Recorded data:

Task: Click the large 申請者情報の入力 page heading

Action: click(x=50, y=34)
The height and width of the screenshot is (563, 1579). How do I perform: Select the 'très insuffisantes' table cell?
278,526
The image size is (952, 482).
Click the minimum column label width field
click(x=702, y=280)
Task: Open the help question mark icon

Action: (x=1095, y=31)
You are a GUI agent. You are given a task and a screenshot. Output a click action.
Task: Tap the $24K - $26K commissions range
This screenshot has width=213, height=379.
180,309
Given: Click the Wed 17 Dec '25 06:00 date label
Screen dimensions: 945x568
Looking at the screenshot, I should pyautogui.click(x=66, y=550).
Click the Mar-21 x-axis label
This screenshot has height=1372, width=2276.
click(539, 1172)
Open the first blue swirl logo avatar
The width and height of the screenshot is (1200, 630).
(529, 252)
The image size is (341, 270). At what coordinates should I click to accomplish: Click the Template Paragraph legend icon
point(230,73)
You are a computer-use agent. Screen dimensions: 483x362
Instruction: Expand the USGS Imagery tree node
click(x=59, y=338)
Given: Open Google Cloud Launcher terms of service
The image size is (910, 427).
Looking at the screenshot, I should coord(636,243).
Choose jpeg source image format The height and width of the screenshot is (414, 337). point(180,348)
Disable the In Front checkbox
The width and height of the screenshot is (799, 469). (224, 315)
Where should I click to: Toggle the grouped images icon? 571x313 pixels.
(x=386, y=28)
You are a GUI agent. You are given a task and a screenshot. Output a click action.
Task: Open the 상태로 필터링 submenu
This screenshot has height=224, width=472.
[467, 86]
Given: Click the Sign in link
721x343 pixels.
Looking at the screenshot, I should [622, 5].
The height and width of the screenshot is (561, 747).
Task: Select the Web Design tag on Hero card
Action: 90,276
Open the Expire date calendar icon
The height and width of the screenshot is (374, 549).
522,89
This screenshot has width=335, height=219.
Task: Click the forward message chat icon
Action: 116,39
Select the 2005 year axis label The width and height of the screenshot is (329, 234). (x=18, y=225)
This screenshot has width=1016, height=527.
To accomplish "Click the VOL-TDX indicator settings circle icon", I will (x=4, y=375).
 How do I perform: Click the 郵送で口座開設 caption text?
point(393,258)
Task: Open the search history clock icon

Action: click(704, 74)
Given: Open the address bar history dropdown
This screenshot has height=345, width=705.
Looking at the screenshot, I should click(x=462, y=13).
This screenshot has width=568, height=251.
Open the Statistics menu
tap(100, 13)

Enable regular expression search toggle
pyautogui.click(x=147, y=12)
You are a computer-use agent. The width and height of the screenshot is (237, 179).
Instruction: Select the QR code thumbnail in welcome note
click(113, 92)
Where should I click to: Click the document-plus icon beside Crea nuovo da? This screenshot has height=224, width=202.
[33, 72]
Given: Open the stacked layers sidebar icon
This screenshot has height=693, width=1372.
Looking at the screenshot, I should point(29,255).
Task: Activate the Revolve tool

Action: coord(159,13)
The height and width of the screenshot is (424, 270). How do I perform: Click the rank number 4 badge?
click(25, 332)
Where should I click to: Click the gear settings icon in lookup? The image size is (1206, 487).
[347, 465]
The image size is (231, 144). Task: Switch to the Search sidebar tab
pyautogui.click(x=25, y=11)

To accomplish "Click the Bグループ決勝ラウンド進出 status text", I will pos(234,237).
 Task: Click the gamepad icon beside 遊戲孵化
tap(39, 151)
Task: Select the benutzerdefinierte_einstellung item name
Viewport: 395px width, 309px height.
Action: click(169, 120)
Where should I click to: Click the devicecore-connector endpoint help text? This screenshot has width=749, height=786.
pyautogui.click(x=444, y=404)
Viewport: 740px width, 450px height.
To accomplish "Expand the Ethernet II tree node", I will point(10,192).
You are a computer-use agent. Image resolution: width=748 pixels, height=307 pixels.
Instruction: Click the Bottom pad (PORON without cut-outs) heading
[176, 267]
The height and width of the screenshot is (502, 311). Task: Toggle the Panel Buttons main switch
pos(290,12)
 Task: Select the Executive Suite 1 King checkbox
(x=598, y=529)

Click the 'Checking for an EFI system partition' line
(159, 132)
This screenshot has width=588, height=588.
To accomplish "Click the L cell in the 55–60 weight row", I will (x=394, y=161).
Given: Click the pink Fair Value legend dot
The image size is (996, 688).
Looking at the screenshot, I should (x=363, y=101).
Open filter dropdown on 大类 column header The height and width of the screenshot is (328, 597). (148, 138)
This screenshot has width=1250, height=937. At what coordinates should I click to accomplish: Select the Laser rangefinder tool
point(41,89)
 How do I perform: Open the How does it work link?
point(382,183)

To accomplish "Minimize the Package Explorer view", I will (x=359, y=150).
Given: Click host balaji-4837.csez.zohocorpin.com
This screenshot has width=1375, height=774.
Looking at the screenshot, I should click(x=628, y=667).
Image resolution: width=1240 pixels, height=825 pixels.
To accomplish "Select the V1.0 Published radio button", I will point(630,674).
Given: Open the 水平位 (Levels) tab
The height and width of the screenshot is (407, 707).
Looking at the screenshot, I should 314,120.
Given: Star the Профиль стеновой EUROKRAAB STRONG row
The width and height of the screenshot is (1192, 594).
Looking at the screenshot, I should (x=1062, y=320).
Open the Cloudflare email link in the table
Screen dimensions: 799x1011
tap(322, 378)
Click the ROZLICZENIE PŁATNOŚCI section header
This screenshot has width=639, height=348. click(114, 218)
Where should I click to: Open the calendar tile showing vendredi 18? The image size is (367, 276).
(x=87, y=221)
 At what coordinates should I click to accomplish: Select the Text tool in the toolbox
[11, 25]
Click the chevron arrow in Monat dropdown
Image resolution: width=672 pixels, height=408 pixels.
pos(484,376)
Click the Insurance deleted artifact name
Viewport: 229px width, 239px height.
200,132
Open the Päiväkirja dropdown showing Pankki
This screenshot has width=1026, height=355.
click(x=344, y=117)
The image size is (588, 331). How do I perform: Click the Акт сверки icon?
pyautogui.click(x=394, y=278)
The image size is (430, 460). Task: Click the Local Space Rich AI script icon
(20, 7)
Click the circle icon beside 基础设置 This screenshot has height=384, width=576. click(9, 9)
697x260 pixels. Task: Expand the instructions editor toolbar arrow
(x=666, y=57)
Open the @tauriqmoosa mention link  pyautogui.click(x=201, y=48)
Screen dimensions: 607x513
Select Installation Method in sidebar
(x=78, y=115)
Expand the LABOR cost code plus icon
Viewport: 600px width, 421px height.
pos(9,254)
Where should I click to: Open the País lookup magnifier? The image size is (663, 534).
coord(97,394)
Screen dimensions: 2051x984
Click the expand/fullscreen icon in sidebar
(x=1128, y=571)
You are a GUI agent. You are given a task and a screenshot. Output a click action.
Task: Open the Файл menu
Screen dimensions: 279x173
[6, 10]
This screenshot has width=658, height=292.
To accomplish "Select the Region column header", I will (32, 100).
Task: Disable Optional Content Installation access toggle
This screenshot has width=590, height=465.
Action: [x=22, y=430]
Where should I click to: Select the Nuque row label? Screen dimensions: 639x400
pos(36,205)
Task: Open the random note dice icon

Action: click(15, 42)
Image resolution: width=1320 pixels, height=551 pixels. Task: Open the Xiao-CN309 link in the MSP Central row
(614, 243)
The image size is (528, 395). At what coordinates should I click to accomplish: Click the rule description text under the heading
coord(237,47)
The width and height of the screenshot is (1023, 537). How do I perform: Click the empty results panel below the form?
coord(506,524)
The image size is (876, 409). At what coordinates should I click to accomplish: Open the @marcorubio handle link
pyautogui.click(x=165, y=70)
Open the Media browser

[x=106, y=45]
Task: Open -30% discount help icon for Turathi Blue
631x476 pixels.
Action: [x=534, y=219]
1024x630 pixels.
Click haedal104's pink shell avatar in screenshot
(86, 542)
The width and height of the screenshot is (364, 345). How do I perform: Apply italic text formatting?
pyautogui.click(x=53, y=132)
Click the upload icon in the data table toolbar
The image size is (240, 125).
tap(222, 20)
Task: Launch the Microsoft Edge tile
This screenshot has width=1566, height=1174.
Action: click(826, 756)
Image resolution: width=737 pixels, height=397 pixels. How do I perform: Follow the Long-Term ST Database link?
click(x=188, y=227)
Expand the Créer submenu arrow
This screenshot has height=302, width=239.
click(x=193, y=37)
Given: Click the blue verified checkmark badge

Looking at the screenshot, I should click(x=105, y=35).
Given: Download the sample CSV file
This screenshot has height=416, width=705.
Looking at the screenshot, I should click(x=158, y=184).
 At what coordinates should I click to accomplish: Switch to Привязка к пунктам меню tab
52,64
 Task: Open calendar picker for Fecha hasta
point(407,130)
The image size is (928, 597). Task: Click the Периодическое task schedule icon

** WHAT IS EXPECTED **
Each line from the top of the data, up to and including the line that contains "Task: Tap the $24K - $26K commissions range", should be set down exactly.

** WRITTEN ANSWER **
Task: Click the large 申請者情報の入力 page heading

Action: click(x=50, y=34)
The height and width of the screenshot is (563, 1579). How do I perform: Select the 'très insuffisantes' table cell?
278,526
The image size is (952, 482).
Click the minimum column label width field
click(x=702, y=280)
Task: Open the help question mark icon

Action: (x=1095, y=31)
You are a GUI agent. You are given a task and a screenshot. Output a click action.
Task: Tap the $24K - $26K commissions range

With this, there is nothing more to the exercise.